Brett Firman

Personal information
- Full name: Brett Firman
- Born: 31 May 1982 (age 43) Temora, New South Wales, Australia

Playing information
- Position: Halfback
Club
| Years | Team | Pld | T | G | FG | P |
| 2003–04 | St. George Illawarra | 22 | 7 | 11 | 0 | 50 |
| 2005 | Sydney Roosters | 4 | 1 | 0 | 0 | 4 |
| 2005–06 | North Qld Cowboys | 18 | 3 | 0 | 0 | 12 |
| 2007 | Penrith Panthers | 2 | 0 | 0 | 0 | 0 |
|  | Total | 46 | 11 | 11 | 0 | 66 |
- Source:

= Brett Firman =

Australian rugby league footballer

Brett Firman is an Australian former professional rugby league footballer who played in the 2000s. He played in the National Rugby League, primarily in the halves, for the St. George Illawarra Dragons, Sydney Roosters, North Queensland Cowboys, Penrith Panthers, and the Helensburgh Tigers of the Illawarra Rugby League.

==Biography==

===Early career===
While attending Port Macquarie St. Josephs College, Firman played for the Australian Schoolboys team in 2000.

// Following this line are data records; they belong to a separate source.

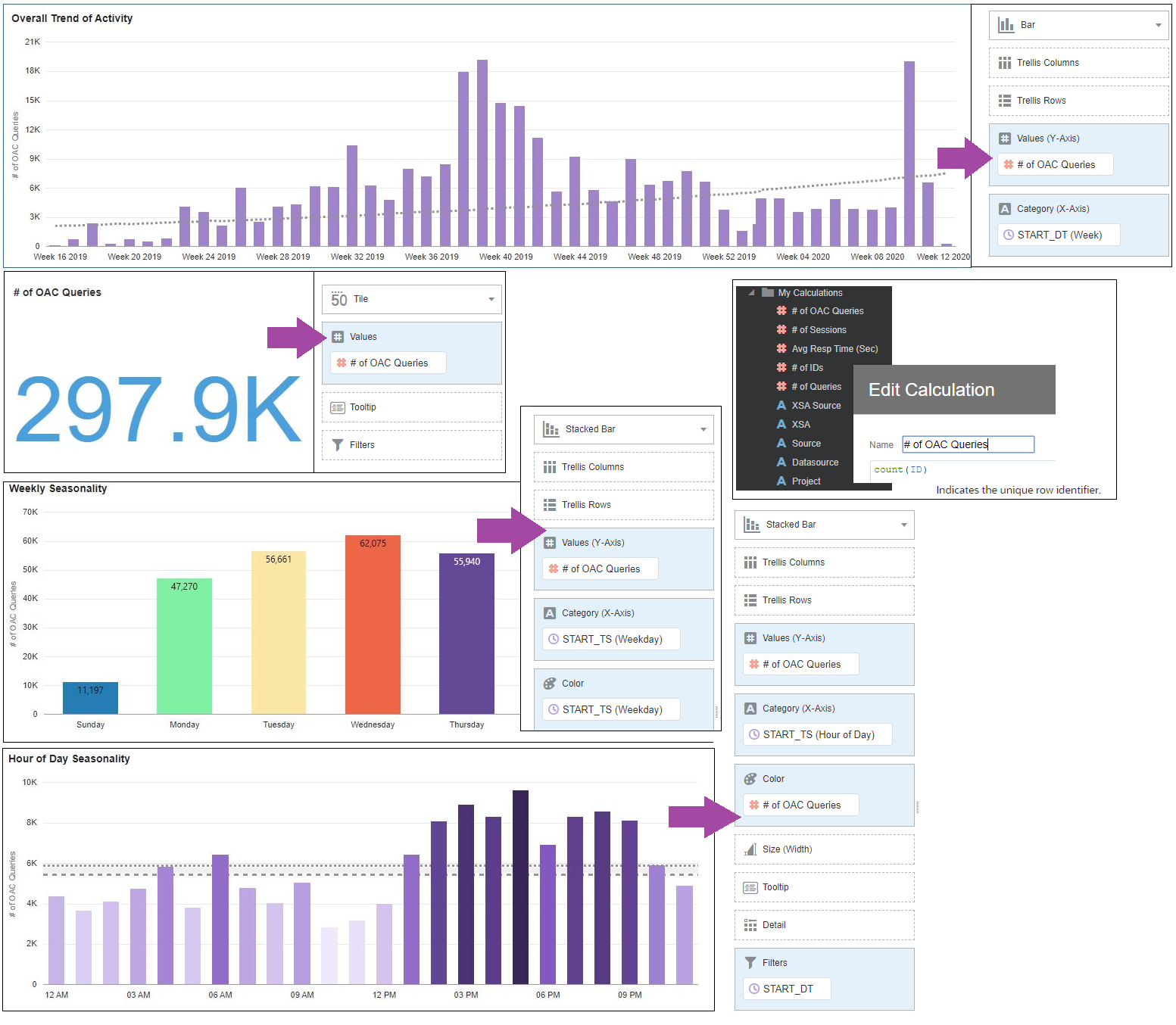Select Avg Resp Time (Sec) calculation

(x=834, y=349)
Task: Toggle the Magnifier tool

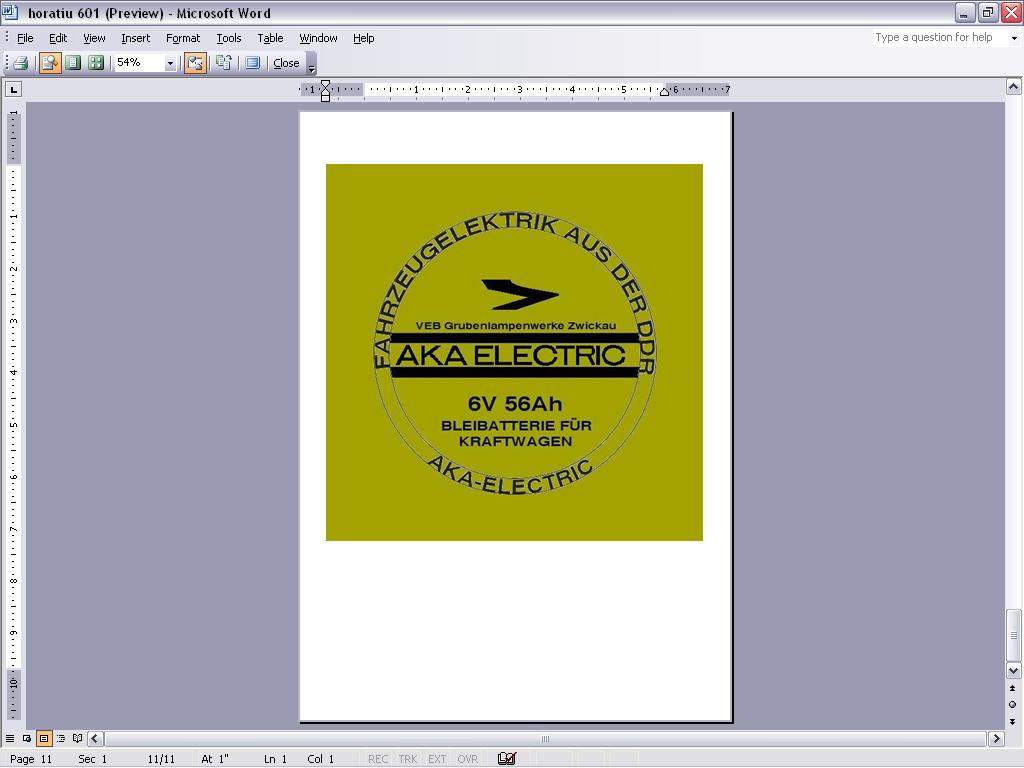Action: point(49,63)
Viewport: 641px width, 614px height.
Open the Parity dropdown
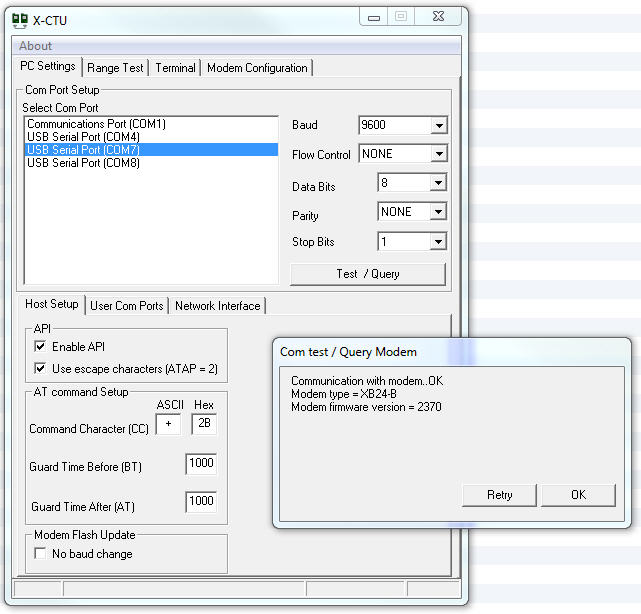coord(438,212)
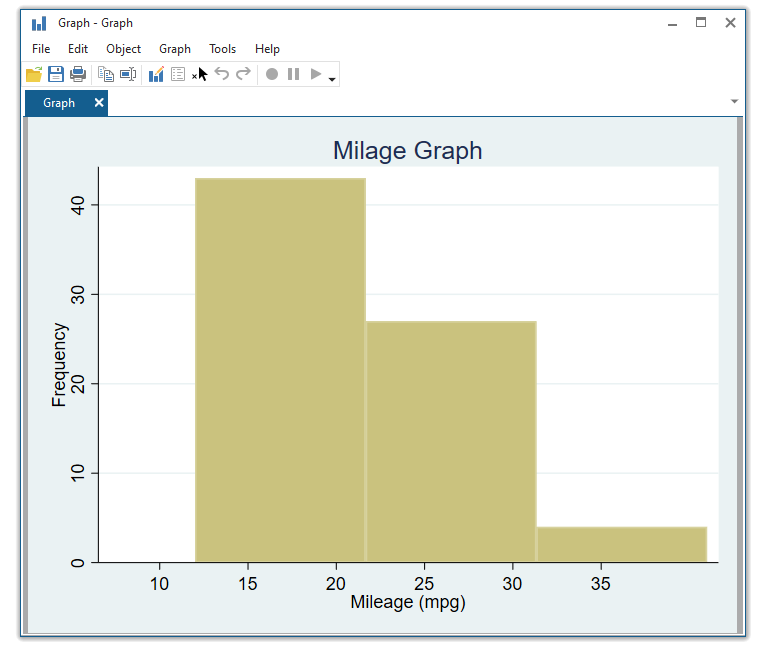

Firman began his career with the Port Macquarie Sharks, after being discovered by the NRL's Cronulla-Sutherland Sharks and then went on to winning a Premier League Grand Final in 2002 for Cronulla before moving to the St George Illawarra Dragons.

===2003–2004===
He quickly became an NRL premiership regular for the St George Illawarra Dragons and was in the running for the 2003 Dally M Rookie of the Year award before the awards were cancelled due to industrial action from the Rugby League Players' Association. Firman continued with the Dragons in 2004, but broke his leg playing Premier League in round 3 after being dropped in favour of Mathew Head. Head impressed many observers, and it became obvious at the end of the season that the Dragons would have to choose between the two players as they could not afford both under the NRL salary cap. The Dragons chose to re-sign Head, despite Firman still having a year on his contract with the club.

===2005===
Firman moved to the Sydney Roosters for 2005, with coach Ricky Stuart hoping for him to form a combination with Brett Finch in order to replace retiring great Brad Fittler.
The Roosters had a bad start to the year, and Firman was soon dropped to Premier League and was seemingly unwanted by the club. He was released mid-season to join with the Cowboys, where he partnered 2005 Dally M medal winner Johnathan Thurston in the halves. The Cowboys reached the finals for the second successive year after finishing in 5th position, and despite being beaten 50–6 by the Wests Tigers in the first week, they beat Melbourne Storm in the second week, and then the Parramatta Eels in the preliminary final, with Firman scoring an important try, putting the club in their first ever Grand Final, against the Tigers. Firman played from the interchange bench in the 2005 NRL Grand Final loss.

===2006–2007===
Firman trialled with the Penrith Panthers over the 2006 offseason after gaining an early release from the North Queensland Cowboys, he was finally awarded a full-time contract to play with the Penrith club for the 2007 NRL season after their second trial match against the Gold Coast Titans on 3 March. Firman played two games for Penrith in the 2007 NRL season. His final game for the club was in round 17 against the Wests Tigers where Penrith were defeated 43–26 at Telstra Stadium. Penrith would finish the season in last place on the table.
He was later released by the Penrith club.

==2002 NZ tour sexual assault investigation==
While on a tour of New Zealand in February 2002, members of the Cronulla-Sutherland Sharks were involved in a group sex session of disputed consent with a young woman in a Christchurch hotel room. The New Zealand police "... noted that some comments she made suggesting she was not distressed were a mechanism for coping with what had happened." Detective Superintendent Neville Jenkins described Clare (a pseudonym) as naive, young for her age and "...just a growing up teenager."

The ABC TV Four Corners program "Code of Silence", broadcast on 11 May 2009, reported the incident, where both Matthew Johns and Brett Firman spoke with Four Corners off-camera, and stated that they were the first players to have sex with Clare; Firman saying that "she was up for it a hundred per cent".

Johns has been withdrawn from his various public facing roles despite his public apology. No other players involved, including Brett who was named, have done so to date.